“Non mi paghi le fatture? E io lo scrivo su Facebook”
Ce lo segnala l’avvocato Stefano Comellini attraverso Linkedin mettendoci a parte di una sentenza del Tribunale di Roma destinata a far parlare di sé. Infatti, il caso pur essendo stato sollevato dall’inadempiente, che si era sentito diffamato, si è risolto con una sentenza che, non solo non gli dava ragione, ma lo condannava anche al pagamento delle spese legali. Inoltre, Comellini puntualizza che: “Si tratta, probabilmente, di una delle prime sentenze che applica l’art. 21 della Costituzione alle manifestazioni di pensiero in rete”. Su quest’onda ci avvaliamo ancora di Comellini per condividere un analogo fatto accaduto però in Uk, dove un avvocato tifoso del Chelsesa ha insultato in Tv i tifosi avversari. Il titolare dello studio in cui lavorava non solo ha preso le distanze dalle dichiarazioni del dipendente/tifoso, ma l’ha licenziato con la stessa moneta: postando un video su Youtube.
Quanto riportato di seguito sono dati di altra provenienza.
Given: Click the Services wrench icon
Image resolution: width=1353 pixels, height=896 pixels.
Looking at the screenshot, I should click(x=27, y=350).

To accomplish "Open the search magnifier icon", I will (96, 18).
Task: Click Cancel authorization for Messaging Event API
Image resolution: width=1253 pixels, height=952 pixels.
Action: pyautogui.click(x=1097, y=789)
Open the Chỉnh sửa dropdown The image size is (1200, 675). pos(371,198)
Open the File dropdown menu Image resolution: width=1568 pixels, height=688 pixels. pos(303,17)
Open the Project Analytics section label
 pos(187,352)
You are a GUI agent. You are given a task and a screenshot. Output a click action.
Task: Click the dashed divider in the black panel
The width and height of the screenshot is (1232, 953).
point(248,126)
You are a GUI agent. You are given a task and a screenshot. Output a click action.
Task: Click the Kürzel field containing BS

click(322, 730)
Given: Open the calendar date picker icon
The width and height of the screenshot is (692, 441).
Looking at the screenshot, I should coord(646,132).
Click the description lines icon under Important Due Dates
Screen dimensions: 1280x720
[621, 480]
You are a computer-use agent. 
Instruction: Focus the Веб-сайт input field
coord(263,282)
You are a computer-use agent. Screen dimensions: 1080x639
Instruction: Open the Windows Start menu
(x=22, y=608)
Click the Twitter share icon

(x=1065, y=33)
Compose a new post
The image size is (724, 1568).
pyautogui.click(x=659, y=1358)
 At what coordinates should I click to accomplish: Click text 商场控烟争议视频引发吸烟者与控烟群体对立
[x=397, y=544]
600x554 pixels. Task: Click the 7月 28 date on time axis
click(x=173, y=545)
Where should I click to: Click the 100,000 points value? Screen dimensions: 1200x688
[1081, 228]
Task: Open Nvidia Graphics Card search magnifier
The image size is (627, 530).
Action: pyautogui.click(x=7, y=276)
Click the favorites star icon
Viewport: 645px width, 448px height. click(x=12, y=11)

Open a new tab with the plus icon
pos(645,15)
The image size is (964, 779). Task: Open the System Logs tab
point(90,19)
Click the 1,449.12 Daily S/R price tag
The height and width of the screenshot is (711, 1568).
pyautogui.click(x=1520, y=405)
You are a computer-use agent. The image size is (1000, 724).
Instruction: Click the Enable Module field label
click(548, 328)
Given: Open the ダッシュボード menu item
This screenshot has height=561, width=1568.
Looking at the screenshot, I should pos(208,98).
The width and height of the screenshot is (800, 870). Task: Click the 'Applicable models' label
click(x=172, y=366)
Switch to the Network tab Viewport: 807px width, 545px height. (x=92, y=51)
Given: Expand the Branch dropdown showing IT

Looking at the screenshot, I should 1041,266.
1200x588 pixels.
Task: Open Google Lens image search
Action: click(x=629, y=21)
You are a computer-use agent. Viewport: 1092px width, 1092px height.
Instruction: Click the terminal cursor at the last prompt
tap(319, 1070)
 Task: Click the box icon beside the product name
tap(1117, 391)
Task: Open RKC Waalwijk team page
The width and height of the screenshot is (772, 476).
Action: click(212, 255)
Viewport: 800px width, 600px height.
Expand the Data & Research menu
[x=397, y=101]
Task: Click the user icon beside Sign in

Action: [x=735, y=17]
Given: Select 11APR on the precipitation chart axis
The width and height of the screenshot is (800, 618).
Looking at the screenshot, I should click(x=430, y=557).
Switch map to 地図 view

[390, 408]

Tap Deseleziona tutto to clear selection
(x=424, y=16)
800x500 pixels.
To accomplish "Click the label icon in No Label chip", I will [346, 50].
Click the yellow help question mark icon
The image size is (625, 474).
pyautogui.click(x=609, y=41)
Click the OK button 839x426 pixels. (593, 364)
Strumento di comunicazione affilatissimo, i social network non devono esser sottovalutati: possono essere ragione di un licenziamento, così come di querela e soprattutto non fanno differenza tra privato e pubblico: non siamo catalogati per funzione, titolo, e nemmeno per reddito, perché, ci piaccia o meno, siamo persone. Sempre.